__Supplied data__.

• • •

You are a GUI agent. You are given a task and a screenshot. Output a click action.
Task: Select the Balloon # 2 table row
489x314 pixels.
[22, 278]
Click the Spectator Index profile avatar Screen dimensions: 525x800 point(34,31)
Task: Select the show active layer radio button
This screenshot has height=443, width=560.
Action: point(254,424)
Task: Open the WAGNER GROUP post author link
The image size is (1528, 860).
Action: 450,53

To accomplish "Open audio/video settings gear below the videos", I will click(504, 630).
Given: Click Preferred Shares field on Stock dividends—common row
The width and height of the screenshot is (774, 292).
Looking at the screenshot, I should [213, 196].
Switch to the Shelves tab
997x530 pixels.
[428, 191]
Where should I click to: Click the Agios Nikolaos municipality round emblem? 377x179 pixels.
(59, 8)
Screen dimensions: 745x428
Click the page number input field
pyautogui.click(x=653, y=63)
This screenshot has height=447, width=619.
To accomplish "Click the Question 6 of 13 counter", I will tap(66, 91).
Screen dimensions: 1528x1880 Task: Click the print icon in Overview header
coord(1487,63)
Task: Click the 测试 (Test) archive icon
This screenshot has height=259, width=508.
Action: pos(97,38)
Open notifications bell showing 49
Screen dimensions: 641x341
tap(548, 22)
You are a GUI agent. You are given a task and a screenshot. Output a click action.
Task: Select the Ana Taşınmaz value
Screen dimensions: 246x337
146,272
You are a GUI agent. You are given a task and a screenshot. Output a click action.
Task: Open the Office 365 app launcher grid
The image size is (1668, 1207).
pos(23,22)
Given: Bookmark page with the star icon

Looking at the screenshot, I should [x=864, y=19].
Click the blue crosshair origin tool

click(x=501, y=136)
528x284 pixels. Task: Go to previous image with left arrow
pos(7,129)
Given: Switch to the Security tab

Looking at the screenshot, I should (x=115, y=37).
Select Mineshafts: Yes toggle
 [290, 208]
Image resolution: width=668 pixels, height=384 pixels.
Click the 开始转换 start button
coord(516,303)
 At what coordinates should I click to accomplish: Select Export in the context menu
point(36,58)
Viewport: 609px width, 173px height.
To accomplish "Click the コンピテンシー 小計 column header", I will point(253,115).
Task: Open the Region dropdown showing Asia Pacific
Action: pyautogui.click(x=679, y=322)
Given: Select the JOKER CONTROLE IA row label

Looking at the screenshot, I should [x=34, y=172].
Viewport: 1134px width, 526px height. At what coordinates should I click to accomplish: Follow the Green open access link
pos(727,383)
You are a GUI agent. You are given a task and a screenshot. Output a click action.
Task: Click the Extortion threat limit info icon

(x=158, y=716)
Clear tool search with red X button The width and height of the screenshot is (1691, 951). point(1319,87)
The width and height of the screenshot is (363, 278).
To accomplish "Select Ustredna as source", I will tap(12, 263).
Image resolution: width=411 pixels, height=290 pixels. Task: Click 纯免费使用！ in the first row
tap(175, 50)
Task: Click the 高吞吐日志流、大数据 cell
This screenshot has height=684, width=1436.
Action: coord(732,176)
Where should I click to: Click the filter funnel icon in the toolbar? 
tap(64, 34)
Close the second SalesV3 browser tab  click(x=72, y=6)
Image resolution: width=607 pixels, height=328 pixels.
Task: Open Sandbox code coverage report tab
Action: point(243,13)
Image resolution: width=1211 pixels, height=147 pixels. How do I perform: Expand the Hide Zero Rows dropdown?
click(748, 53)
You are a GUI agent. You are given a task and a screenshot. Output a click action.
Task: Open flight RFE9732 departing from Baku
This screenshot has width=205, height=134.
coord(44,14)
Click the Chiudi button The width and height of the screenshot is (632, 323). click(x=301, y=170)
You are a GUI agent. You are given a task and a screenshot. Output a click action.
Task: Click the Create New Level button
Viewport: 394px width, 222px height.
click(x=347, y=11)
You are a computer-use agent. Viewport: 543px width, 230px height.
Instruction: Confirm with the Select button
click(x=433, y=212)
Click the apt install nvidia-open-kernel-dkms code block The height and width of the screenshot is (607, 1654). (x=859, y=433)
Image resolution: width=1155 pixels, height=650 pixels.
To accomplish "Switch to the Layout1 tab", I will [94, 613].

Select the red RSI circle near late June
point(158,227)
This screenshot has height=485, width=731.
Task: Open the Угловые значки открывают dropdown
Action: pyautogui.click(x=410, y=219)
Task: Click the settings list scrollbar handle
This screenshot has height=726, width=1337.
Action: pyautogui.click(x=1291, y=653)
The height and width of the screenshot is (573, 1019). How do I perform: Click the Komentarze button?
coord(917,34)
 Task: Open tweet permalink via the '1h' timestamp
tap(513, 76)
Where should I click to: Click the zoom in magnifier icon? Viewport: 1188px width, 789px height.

• • •

__Set exercise__.
Copy the records word for word, starting at the line that contains "will click(504, 630)." and ending at the line that contains "tap(548, 22)".

__Correct output__.
To accomplish "Open audio/video settings gear below the videos", I will click(504, 630).
Given: Click Preferred Shares field on Stock dividends—common row
The width and height of the screenshot is (774, 292).
Looking at the screenshot, I should [213, 196].
Switch to the Shelves tab
997x530 pixels.
[428, 191]
Where should I click to: Click the Agios Nikolaos municipality round emblem? 377x179 pixels.
(59, 8)
Screen dimensions: 745x428
Click the page number input field
pyautogui.click(x=653, y=63)
This screenshot has height=447, width=619.
To accomplish "Click the Question 6 of 13 counter", I will tap(66, 91).
Screen dimensions: 1528x1880 Task: Click the print icon in Overview header
coord(1487,63)
Task: Click the 测试 (Test) archive icon
This screenshot has height=259, width=508.
Action: pos(97,38)
Open notifications bell showing 49
Screen dimensions: 641x341
tap(548, 22)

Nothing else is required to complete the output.